Controlled substance: A drug regulated by the government due to abuse potential. Human growth hormone is a controlled substance (Schedule III); most peptides are not scheduled but may be regulated as research chemicals or unapproved drugs.
DSHEA: The Dietary Supplement Health and Education Act of 1994. Defines the regulatory framework for dietary supplements in the U.S. Peptides generally do not qualify as dietary supplements under DSHEA.
FDA approved: A designation indicating the U.S. Food and Drug Administration has determined a drug is safe and effective for its labeled indication based on clinical trial evidence. FDA-approved peptides include semaglutide, tirzepatide, liraglutide, and PT-141.
GLP compliance: Good Laboratory Practice, a quality system for non-clinical laboratory studies. GLP-compliant studies follow standardized procedures for planning, performing, monitoring, and reporting, ensuring data integrity for regulatory submissions.
ICH guidelines: International Council for Harmonisation guidelines that unify pharmaceutical regulatory requirements across the US, EU, and Japan. Cover drug quality, safety, efficacy, and multidisciplinary topics.
IND (investigational new drug): An application submitted to the FDA before human clinical trials can begin. The IND includes preclinical data, manufacturing information, and the proposed clinical trial protocol.
Informed consent: The process by which a patient voluntarily agrees to medical treatment or participation in a clinical trial after being fully informed of the risks, benefits, and alternatives.
IRB (institutional review board): An independent ethics committee that reviews and approves research involving human subjects. IRB approval is required before any clinical trial can begin, ensuring participant safety and ethical conduct.
NDA (new drug application): The formal application to the FDA requesting approval to market a new drug. Contains all clinical trial data, manufacturing details, and proposed labeling. Review takes 6–12 months.
Off-label use: The use of an FDA-approved drug for a purpose, population, or dose not specified in its approved labeling. Physicians may legally prescribe off-label. Many peptide uses in clinics are off-label.
Pharmacovigilance: The science and activities relating to detection, assessment, understanding, and prevention of adverse drug effects. Required for all FDA-approved drugs, including post-marketing surveillance (Phase 4).
Research chemical: A substance sold for in vitro research and not intended for human consumption. Many peptides are sold under this designation, which limits regulatory oversight but also means no clinical safety data for human use.

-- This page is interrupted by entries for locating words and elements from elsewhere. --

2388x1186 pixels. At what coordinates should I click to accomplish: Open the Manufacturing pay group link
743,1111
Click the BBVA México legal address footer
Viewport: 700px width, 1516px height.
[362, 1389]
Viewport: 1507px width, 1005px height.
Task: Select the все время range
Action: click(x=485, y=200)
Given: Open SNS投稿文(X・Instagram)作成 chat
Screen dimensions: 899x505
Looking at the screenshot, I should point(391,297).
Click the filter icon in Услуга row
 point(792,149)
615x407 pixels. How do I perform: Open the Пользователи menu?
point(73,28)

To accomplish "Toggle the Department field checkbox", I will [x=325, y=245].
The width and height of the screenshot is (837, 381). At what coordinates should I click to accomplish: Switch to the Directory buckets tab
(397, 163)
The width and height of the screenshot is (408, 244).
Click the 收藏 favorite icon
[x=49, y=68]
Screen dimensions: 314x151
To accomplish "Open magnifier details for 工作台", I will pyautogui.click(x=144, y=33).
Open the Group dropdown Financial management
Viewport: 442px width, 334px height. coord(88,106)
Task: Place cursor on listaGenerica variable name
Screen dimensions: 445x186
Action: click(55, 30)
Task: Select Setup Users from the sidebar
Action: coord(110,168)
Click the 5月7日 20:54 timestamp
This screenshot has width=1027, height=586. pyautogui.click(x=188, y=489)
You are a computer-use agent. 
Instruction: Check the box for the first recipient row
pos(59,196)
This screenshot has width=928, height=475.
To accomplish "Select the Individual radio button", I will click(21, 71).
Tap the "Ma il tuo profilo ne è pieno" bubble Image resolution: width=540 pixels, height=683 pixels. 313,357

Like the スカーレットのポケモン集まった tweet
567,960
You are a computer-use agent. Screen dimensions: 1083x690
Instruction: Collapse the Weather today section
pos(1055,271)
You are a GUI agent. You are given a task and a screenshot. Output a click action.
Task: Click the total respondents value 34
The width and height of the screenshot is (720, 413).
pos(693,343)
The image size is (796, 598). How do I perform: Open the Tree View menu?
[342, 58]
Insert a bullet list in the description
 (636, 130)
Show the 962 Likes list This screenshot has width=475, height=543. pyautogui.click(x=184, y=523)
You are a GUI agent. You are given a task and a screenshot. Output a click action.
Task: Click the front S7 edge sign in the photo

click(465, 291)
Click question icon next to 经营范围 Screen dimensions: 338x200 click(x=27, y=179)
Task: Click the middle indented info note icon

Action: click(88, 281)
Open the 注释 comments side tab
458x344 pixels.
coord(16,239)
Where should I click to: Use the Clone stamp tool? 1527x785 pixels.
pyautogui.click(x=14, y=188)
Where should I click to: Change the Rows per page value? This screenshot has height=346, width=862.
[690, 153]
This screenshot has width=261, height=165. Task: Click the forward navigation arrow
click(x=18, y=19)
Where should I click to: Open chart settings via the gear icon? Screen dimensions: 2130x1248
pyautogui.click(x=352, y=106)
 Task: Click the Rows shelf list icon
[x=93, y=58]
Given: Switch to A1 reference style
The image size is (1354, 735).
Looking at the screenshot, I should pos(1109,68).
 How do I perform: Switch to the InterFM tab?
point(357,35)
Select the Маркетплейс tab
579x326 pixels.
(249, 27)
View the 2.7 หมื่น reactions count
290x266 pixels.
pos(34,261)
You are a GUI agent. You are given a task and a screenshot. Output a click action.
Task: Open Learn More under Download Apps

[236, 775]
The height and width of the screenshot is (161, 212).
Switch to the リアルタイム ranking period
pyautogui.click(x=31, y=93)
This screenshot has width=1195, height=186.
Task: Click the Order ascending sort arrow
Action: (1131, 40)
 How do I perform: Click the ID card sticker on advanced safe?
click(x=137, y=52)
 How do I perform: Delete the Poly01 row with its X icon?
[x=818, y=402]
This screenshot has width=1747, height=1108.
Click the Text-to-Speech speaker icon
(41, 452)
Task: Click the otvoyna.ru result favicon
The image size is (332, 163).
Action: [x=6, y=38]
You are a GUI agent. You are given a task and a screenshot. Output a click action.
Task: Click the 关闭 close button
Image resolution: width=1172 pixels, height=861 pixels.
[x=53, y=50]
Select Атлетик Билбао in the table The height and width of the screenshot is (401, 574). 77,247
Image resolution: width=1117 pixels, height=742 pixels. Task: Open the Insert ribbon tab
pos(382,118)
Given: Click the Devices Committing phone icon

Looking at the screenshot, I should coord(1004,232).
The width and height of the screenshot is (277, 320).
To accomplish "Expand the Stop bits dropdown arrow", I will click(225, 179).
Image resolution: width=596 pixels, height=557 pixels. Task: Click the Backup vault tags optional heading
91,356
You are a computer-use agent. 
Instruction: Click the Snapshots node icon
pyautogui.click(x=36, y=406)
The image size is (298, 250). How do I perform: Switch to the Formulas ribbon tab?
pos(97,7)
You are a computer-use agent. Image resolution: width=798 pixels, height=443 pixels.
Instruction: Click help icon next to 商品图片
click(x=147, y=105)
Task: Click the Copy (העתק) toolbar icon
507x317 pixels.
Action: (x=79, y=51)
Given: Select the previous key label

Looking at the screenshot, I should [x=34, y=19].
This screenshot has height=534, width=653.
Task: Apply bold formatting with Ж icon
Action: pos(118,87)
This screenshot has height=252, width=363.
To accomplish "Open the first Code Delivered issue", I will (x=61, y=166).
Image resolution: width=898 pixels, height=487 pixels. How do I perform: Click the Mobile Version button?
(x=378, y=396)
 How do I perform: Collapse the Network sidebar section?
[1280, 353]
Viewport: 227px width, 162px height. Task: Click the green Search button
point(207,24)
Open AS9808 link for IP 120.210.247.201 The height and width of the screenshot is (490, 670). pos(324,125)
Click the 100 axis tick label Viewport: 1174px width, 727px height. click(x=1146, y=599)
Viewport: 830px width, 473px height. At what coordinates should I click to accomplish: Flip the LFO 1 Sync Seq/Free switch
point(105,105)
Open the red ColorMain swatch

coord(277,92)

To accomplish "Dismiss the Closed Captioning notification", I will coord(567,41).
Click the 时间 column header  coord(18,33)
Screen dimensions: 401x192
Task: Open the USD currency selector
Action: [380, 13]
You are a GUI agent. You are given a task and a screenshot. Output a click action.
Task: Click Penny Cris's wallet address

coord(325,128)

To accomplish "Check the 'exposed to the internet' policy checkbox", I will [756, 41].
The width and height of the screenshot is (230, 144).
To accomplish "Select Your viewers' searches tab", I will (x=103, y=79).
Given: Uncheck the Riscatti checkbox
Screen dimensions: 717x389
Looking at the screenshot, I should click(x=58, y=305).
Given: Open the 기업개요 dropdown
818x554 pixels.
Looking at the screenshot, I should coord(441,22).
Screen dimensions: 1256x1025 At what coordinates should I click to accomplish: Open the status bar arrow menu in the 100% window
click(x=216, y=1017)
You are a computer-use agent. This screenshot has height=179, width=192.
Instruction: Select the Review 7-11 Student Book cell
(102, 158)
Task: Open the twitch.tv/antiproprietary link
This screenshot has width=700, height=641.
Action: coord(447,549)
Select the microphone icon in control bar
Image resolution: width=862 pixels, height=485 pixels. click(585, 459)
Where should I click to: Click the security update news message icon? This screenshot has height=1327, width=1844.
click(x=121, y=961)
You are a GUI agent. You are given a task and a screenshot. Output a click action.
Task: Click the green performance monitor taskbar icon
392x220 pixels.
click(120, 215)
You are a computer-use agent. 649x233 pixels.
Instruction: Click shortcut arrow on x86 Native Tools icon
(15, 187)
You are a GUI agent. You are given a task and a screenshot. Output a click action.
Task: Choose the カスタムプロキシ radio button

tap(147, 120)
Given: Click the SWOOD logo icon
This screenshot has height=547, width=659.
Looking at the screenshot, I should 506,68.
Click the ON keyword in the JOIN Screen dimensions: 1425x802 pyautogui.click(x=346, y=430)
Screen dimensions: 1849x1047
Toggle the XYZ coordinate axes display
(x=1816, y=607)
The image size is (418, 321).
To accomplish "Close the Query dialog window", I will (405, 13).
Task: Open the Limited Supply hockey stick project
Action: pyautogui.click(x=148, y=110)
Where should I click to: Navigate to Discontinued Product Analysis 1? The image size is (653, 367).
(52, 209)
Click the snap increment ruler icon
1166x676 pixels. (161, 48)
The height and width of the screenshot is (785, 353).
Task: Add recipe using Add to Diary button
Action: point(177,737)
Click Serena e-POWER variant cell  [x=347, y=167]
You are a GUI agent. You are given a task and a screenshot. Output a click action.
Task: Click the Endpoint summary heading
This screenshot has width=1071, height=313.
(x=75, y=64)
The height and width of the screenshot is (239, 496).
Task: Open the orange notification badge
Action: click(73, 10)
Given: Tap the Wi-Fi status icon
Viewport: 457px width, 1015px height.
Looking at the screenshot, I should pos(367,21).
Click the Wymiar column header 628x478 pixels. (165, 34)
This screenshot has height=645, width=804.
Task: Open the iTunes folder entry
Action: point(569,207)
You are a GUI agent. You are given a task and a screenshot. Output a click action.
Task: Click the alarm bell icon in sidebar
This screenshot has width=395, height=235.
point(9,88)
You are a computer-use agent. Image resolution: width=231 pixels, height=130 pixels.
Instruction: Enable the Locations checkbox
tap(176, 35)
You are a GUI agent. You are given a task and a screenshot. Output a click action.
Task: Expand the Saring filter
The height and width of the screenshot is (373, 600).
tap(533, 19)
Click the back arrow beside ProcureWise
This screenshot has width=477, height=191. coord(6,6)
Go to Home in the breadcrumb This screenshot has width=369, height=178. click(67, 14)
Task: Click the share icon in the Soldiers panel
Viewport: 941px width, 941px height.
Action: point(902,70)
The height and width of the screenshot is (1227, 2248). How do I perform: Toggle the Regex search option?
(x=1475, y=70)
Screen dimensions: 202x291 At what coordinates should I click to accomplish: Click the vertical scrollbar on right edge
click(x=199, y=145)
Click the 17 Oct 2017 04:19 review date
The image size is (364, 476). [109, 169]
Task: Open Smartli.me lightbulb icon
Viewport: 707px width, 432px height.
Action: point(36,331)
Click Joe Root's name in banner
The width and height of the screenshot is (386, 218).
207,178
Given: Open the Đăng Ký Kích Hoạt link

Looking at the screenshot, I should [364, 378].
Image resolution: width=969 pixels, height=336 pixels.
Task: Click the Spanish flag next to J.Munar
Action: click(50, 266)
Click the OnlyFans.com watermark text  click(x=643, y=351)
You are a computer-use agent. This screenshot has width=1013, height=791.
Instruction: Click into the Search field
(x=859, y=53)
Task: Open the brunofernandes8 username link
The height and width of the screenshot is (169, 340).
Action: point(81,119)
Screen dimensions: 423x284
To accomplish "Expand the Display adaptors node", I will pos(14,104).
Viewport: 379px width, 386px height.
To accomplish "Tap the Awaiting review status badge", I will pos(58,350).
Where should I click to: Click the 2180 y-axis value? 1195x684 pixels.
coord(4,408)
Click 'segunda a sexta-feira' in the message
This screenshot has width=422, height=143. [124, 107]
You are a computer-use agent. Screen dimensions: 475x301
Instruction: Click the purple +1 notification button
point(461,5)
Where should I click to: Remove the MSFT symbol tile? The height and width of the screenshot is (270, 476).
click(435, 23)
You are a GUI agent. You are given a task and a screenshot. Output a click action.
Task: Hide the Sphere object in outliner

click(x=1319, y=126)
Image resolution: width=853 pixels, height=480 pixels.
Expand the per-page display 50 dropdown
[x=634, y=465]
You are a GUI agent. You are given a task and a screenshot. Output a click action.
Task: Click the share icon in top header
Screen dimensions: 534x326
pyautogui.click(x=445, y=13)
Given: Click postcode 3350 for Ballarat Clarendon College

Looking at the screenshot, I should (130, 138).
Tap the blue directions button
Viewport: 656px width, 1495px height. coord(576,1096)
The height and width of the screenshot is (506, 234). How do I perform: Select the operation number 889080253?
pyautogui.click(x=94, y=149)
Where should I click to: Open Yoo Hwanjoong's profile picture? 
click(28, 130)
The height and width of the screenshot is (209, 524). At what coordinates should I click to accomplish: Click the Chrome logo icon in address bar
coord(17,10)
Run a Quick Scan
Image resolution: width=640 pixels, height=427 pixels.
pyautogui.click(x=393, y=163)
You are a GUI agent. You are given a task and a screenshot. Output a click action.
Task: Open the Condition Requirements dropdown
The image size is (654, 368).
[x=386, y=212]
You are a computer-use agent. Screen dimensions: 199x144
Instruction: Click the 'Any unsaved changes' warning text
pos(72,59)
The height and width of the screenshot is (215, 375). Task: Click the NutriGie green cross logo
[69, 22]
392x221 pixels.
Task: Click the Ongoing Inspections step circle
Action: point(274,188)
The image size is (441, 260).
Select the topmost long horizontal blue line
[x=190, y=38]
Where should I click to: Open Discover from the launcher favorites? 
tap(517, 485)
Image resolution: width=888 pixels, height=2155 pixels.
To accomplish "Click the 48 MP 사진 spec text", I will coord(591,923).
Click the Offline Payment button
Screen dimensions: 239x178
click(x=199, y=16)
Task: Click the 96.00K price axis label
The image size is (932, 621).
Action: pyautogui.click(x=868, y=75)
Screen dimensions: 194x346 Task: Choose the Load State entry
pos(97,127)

Schedule III: A DEA classification for drugs with moderate potential for abuse and accepted medical use. Growth hormone is Schedule III, making unauthorized distribution a federal offense.
WADA prohibited list: The World Anti-Doping Agency’s list of substances and methods banned in competitive sports. Many peptides including GH secretagogues, GLP-1 agonists, and EPO-mimetics are on the prohibited list.

This glossary is regularly updated as new peptide research is published.